### PROBLEM DESCRIPTION
In the entries below, find each line with the string "will" and copy it.

[Stored data]

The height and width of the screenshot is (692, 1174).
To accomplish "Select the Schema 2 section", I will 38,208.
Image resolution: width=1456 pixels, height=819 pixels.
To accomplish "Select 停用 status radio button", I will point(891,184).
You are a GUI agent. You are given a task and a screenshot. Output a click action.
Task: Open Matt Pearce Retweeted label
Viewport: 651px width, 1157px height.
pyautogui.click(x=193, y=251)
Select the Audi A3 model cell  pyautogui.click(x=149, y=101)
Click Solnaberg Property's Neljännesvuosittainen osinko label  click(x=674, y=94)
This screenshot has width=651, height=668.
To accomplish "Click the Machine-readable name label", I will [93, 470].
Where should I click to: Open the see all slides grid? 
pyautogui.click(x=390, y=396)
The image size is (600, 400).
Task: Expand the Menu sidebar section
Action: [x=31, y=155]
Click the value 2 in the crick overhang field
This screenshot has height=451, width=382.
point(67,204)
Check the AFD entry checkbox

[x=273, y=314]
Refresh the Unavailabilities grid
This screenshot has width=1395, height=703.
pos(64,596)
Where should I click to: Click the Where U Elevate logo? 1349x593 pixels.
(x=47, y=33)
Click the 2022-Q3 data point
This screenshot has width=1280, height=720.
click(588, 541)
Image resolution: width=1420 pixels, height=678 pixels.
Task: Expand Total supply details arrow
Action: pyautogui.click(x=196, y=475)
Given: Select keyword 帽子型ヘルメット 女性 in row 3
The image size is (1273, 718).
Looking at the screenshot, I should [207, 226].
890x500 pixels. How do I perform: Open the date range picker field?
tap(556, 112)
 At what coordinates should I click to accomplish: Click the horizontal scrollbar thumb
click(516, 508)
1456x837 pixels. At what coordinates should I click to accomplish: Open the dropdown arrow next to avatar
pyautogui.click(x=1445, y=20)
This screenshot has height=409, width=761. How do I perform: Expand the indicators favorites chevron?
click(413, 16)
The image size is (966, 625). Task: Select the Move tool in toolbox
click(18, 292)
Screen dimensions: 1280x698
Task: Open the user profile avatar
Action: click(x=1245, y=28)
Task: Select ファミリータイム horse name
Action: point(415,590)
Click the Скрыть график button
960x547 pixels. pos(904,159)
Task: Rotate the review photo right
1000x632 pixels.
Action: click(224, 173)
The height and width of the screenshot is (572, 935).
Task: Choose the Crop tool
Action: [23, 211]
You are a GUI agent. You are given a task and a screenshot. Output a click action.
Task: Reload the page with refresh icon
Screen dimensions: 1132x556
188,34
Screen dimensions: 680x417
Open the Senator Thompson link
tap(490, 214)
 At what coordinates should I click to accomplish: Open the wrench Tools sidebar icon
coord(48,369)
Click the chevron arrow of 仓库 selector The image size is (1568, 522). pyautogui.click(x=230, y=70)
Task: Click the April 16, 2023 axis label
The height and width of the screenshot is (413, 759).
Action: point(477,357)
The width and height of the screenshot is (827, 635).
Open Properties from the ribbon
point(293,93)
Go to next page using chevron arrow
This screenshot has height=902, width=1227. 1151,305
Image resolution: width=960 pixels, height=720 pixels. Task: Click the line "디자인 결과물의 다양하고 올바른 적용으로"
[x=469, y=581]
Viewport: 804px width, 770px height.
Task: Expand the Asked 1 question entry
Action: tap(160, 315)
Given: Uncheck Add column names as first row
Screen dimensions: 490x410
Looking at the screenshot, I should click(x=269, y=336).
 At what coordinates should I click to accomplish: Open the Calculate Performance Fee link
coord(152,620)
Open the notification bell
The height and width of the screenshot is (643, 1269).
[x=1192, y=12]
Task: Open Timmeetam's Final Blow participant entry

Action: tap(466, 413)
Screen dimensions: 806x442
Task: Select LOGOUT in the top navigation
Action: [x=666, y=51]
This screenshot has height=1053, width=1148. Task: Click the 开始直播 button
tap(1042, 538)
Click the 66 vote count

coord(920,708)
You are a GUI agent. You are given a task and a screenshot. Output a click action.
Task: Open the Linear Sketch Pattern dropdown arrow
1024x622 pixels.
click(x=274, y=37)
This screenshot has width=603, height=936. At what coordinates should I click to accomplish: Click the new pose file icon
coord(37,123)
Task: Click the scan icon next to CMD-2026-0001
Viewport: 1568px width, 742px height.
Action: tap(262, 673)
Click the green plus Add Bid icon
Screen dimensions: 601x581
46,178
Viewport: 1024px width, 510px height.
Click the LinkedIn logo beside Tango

### EXERCISE RESULT
To accomplish "Select the Schema 2 section", I will 38,208.
To accomplish "Select 停用 status radio button", I will point(891,184).
To accomplish "Click the Machine-readable name label", I will [93, 470].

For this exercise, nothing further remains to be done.